Numberlock Sun 16-Jun-13 05:45:45

Most certainly not! You have rights

What rights are those then in this situation?

OP - what your husband said was harsh but there's probably an element of truth in it.

Try to see it from your colleague's point of view.

ShadowStorm Sun 16-Jun-13 16:32:32

I think you're just going to have to let it go. I know it's hurtful when people don't seem to like you for no reason whatsoever, but as she seems intent on not being your friend, I'd just stop trying so hard. Be polite, keep interaction mostly work related, but it sounds like a waste of time to keep on trying to engage her in social conversation.

And I agree that e-mail wasn't the best way to handle this. I think having a face to face conversation would have been much better. It's too easy for people to misinterpret e-mails.

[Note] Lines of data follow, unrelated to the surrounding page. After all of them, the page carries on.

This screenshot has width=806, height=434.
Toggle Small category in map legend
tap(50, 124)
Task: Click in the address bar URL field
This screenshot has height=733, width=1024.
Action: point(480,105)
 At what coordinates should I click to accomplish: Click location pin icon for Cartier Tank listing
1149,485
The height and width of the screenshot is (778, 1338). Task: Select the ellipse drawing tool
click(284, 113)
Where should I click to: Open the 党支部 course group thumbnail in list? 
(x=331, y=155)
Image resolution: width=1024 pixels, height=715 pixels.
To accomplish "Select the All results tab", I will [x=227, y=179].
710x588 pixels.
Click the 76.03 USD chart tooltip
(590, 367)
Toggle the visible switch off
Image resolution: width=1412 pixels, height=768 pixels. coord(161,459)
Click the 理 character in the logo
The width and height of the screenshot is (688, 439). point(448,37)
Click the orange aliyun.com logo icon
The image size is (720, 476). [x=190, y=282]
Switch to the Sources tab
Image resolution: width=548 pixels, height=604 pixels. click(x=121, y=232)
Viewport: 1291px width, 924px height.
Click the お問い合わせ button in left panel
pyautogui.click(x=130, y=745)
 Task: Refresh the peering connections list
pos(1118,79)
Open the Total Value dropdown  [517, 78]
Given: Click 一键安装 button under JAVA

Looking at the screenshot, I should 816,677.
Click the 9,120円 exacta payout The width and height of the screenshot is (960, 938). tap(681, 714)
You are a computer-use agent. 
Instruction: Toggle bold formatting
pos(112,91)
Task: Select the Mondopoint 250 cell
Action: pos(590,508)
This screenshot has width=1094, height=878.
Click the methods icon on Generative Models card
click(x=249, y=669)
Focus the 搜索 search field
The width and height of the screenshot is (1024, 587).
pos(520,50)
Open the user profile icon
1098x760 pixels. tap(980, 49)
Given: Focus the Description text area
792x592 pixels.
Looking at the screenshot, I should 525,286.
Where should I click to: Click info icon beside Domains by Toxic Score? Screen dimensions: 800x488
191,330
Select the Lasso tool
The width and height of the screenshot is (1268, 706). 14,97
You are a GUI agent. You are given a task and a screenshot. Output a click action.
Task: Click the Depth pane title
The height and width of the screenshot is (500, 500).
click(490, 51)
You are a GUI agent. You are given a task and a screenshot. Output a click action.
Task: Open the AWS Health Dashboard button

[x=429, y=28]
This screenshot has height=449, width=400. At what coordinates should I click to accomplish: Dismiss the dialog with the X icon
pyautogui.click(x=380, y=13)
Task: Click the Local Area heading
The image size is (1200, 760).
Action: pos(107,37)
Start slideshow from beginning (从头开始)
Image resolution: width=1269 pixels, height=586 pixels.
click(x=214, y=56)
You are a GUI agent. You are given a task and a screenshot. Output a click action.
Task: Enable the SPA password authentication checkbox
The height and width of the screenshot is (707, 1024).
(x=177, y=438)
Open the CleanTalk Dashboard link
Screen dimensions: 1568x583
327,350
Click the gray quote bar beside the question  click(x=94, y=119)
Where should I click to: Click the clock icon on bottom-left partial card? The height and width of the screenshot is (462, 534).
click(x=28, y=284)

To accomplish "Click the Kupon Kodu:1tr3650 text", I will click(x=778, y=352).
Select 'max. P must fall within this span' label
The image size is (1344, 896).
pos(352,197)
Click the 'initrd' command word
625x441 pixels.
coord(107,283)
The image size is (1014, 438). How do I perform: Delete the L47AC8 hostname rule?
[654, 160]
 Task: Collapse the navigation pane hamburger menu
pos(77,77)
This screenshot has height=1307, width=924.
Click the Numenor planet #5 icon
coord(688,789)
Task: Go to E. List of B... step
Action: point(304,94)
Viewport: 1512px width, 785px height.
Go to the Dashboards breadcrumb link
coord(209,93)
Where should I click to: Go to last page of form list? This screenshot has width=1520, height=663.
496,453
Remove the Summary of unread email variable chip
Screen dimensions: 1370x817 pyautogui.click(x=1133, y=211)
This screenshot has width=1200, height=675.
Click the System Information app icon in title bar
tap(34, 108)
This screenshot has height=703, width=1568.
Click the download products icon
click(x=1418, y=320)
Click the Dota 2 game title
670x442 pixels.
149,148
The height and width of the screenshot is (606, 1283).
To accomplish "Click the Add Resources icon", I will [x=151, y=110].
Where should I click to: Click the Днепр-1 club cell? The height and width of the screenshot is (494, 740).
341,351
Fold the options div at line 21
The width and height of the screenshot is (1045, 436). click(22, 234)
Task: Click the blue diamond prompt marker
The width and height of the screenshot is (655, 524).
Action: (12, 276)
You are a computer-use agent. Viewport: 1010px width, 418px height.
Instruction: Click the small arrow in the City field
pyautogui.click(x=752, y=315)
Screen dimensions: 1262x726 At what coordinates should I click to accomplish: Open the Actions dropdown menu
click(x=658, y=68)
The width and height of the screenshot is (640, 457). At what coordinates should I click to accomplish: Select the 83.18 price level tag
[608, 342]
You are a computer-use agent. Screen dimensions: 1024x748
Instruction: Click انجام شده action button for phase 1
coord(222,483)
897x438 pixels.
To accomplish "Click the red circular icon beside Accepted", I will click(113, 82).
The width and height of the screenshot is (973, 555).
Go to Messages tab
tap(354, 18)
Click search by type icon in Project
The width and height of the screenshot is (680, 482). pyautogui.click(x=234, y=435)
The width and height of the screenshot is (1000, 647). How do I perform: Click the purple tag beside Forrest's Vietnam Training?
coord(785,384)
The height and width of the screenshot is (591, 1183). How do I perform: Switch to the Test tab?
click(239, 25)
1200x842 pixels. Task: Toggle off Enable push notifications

marriedinwhiteagain Sun 16-Jun-13 16:54:26

I don't think you sent the e-mail out of malice but you were hurt and misjudged but that isn't a crime.

Work is work and we all have to rub along at work accepting each other's differences. Occasionally we meet a true ffriend.

I chat at work but I never give feelings away or personal info. not like on mumsnet might go out occasionally to a work do but it stays entirely that.

I made one huge error of judgement when I went back to work c years ago. I had a young colleague (aussie girl in the UK about 25 lonely and having a tough time). I invited her home for supper and all seemed lovely. After that she turned and bitched continuously about how we lived, criticising how I laid a sheet of paper on the desk after. Learnt a hard, valuable lesson - private life and work don't mix.

Anthracite Sun 16-Jun-13 16:59:35

People you work with do not need to be your best friends. The important thing is that you can work together productively, not do small talk.

I have a similar relationship at work (I am the cold one). It gives me the heebie-Jeebies everytime the colleague tells me that she wish we could be friends. She is so needy.

TheRealFellatio Sun 16-Jun-13 17:11:33

You were being a bit U, yes.

It's a tough fact of life that you cannot make everyone like you. Most of us manage to disguise the fact that someone doesn't float our boat, and we can be civil and pleasant and friendly-ish in a non-commital way, for the sake of a good working atmosphere, so it's tough when you come up against someone who makes it clear they are irritated by you, when you know you've done nothing specific to deserve it.

But the thing is, what do you do now? she emails back and says what? Actually yes, you bore the tits off me, and I can't be bothered to hide it?

Or: You are crap at your job and I'm sick of having to cover for you?

Would you really feel any better for knowing any of that stuff, or worse? Best to just pick up on the signals that she's not interested in you, or that she's taken against you for some silly reason, and doesn't even have the good grace to try to hide it, and get on with your job and treat her with the same polite yet aloof level of disdain and disregard she affords you. Don't look needy - there is nothing to be gained by an awkward showdown over this.